There are many limitations in MULTOPS scheme, where it assumes incoming and outgoing packet rates are proportional, which is not always true. For example, the real video streams are highly disproportional, where the packets coming in to the client are higher than the outgoing traffic.
Anomaly based Detection; there are basically two network based detection techniques, Signature based Detection, and Anomaly based Detection. The Signature based Detection technique matches the monitored traffic with the known characteristics of malicious traffic. It is very easy for the attackers to attack without being detected, by using different attack content and traffic.
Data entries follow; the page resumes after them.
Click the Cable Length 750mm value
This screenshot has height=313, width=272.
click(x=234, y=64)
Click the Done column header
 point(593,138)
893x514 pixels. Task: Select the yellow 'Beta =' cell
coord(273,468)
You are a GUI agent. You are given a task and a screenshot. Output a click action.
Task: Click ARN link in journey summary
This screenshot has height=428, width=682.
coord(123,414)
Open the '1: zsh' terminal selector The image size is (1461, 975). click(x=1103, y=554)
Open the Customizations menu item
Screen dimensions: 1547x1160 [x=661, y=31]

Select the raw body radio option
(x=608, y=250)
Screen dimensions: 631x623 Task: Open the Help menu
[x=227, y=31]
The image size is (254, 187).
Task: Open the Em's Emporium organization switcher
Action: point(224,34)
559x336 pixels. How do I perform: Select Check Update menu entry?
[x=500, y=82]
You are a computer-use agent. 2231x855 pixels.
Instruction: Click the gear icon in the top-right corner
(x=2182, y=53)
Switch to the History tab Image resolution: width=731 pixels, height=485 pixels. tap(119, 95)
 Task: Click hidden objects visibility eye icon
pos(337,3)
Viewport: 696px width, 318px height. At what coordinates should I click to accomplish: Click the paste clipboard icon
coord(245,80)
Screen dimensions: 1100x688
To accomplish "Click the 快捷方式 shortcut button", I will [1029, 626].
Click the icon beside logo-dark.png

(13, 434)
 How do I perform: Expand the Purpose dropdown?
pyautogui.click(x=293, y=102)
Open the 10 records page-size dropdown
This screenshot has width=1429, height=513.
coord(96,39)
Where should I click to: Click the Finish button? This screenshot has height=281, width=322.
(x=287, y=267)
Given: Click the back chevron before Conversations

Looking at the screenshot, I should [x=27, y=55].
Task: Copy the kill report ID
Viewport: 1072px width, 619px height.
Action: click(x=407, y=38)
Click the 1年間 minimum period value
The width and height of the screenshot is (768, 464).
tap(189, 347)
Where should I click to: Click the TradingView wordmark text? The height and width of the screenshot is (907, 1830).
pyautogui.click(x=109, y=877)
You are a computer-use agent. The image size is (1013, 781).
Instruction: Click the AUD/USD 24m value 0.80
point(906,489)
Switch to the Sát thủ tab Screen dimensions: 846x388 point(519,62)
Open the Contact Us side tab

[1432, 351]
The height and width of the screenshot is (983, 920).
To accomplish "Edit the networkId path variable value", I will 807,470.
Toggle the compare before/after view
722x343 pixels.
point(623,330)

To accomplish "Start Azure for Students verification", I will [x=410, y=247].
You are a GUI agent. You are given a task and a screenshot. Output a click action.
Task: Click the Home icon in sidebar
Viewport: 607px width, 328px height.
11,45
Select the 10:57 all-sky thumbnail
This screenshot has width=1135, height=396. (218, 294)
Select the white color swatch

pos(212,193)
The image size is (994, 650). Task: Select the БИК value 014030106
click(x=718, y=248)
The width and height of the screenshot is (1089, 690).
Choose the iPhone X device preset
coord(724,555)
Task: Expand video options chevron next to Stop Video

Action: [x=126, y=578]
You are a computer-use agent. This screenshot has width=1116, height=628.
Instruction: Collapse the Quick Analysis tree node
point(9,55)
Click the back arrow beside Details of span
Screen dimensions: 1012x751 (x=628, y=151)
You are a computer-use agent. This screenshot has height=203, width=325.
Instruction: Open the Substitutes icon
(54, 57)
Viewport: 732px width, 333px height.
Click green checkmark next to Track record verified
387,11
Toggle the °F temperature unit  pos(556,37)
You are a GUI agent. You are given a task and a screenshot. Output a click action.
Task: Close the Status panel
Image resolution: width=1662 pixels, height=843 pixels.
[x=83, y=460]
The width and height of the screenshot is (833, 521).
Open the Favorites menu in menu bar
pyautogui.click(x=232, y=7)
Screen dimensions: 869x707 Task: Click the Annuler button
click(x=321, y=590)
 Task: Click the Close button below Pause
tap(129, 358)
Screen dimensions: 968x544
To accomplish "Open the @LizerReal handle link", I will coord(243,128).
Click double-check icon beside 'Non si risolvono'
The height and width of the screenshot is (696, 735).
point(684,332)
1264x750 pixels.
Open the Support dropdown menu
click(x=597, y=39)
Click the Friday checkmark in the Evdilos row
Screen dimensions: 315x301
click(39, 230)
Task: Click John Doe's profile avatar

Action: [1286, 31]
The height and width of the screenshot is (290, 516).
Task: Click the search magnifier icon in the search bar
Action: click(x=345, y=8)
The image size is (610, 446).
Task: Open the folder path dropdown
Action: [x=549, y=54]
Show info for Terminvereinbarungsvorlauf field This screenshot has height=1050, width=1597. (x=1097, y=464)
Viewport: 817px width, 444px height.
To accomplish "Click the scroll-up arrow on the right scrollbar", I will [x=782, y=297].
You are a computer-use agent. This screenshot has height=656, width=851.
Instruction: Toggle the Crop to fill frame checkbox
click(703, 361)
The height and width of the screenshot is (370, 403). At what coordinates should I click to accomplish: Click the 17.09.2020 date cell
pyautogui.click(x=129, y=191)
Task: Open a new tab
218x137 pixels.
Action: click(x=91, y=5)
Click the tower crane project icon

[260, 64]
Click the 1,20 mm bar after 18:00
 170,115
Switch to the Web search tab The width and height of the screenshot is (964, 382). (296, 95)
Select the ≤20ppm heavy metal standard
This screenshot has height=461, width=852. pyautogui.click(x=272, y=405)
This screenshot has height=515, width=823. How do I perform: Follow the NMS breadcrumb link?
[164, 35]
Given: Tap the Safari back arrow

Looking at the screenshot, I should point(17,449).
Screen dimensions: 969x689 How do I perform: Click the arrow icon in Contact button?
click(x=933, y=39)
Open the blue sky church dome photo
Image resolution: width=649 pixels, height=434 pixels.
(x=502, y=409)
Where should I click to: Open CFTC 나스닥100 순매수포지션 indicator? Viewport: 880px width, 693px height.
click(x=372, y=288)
But, the Anomaly based detection technique creates a normal traffic profile and matches it with the monitored traffic, to detect the DOS attack. The most important part of Anomaly based detection is developing a normal traffic profile by using training data. The statistical modelling is very important in developing the profile by using different parameters like IP packet size, and IP packet length.
The main problem for anomaly based detection is, it is very difficult and nearly impossible to develop a profile which provides all kinds of normal traffic behaviour. The anomaly based detection is useless, where the attacker uses large number of hosts to attack, which makes the attack traffic normal and legitimate.